Question

In Exercises $$1-8,$$ find the curve's unit tangent vector. Also, find the length of the indicated portion of the curve.$$\mathbf{r}(t)=(t \cos t) \mathbf{i}+(t \sin t) \mathbf{j}+(2 \sqrt{2} / 3) t^{3 / 2} \mathbf{k}, \quad 0 \leq t \leq \pi$$

Answer

**step1 Understand the Goal and Identify Components**

The problem asks for two specific mathematical quantities related to a curve described by a vector function. First, we need to find the unit tangent vector, which tells us the direction of the curve at any point with a standardized length. Second, we need to find the total length of a specific portion of the curve. The curve is given by its position vector function $$\mathbf{r}(t)$$, which has three components corresponding to the x, y, and z coordinates in 3D space.

$$\mathbf{r}(t) = (t \cos t) \mathbf{i} + (t \sin t) \mathbf{j} + \left(\frac{2 \sqrt{2}}{3} t^{3 / 2}\right) \mathbf{k}$$

In this expression, $$\mathbf{i}, \mathbf{j}, \mathbf{k}$$ are special vectors that represent the positive directions along the x, y, and z axes, respectively.
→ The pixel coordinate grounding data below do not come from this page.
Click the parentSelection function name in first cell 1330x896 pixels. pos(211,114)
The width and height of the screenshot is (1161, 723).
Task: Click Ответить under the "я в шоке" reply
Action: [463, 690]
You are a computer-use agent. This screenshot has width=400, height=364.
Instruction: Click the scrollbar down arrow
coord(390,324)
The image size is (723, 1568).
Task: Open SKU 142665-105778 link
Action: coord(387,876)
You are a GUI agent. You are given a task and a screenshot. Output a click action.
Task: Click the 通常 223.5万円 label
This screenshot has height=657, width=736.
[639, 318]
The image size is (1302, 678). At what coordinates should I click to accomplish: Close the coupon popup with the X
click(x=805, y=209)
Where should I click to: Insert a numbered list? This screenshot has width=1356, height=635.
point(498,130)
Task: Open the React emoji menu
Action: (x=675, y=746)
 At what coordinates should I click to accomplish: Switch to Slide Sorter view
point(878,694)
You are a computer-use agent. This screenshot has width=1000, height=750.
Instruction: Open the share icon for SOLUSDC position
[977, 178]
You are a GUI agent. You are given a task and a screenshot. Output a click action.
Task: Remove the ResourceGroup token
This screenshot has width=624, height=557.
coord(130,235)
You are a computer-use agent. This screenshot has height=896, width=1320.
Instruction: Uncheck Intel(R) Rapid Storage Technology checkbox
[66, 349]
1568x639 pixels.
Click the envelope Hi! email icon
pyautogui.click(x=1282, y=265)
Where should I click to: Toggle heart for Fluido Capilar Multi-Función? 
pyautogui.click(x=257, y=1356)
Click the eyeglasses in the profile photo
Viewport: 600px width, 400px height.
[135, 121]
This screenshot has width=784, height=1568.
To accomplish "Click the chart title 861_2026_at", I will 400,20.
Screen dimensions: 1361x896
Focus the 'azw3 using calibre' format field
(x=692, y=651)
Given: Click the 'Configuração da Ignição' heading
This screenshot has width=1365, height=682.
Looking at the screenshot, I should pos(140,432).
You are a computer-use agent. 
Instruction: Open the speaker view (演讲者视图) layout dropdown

The variable $$t$$ changes along the curve, often representing time.

**step2 Find the Velocity Vector (Derivative of $$\mathbf{r}(t)$$)**

To understand the direction and "speed" of the curve at any point, we calculate its "velocity vector." This is done by finding the rate of change of each component of the position vector with respect to $$t$$. This process is called differentiation. We apply specific rules for differentiating different types of functions.

For the x-component, $$t \cos t$$, we use the product rule for derivatives: if you have a product of two functions, say $$u(t)v(t)$$, its derivative is $$u'(t)v(t) + u(t)v'(t)$$. Here, $$u=t$$ (derivative $$u'=1$$) and $$v=\cos t$$ (derivative $$v'=-\sin t$$).

$$ \frac{d}{dt}(t \cos t) = (1) \cos t + t (-\sin t) = \cos t - t \sin t $$

For the y-component, $$t \sin t$$, we apply the same product rule. Here, $$u=t$$ (derivative $$u'=1$$) and $$v=\sin t$$ (derivative $$v'=\cos t$$).

$$ \frac{d}{dt}(t \sin t) = (1) \sin t + t (\cos t) = \sin t + t \cos t $$

For the z-component, $$\frac{2 \sqrt{2}}{3} t^{3 / 2}$$, we use the power rule for derivatives: for a term $$c t^n$$, its derivative is $$c n t^{n-1}$$. Here, $$c = \frac{2 \sqrt{2}}{3}$$ and $$n = \frac{3}{2}$$. The new power will be $$\frac{3}{2} - 1 = \frac{1}{2}$$.

$$ \frac{d}{dt}\left(\frac{2 \sqrt{2}}{3} t^{3 / 2}\right) = \frac{2 \sqrt{2}}{3} \times \frac{3}{2} t^{(3/2 - 1)} = \sqrt{2} t^{1/2} = \sqrt{2} \sqrt{t} $$

Combining these derivatives, we get the velocity vector, denoted as $$\mathbf{r}'(t)$$:

$$\mathbf{r}'(t) = (\cos t - t \sin t) \mathbf{i} + (\sin t + t \cos t) \mathbf{j} + (\sqrt{2} \sqrt{t}) \mathbf{k}$$

**step3 Calculate the Magnitude of the Velocity Vector**

The magnitude (or length) of the velocity vector tells us the "speed" of the curve at any given value of $$t$$. We calculate this using an extension of the Pythagorean theorem for three dimensions. We square each component, add them together, and then take the square root of the sum.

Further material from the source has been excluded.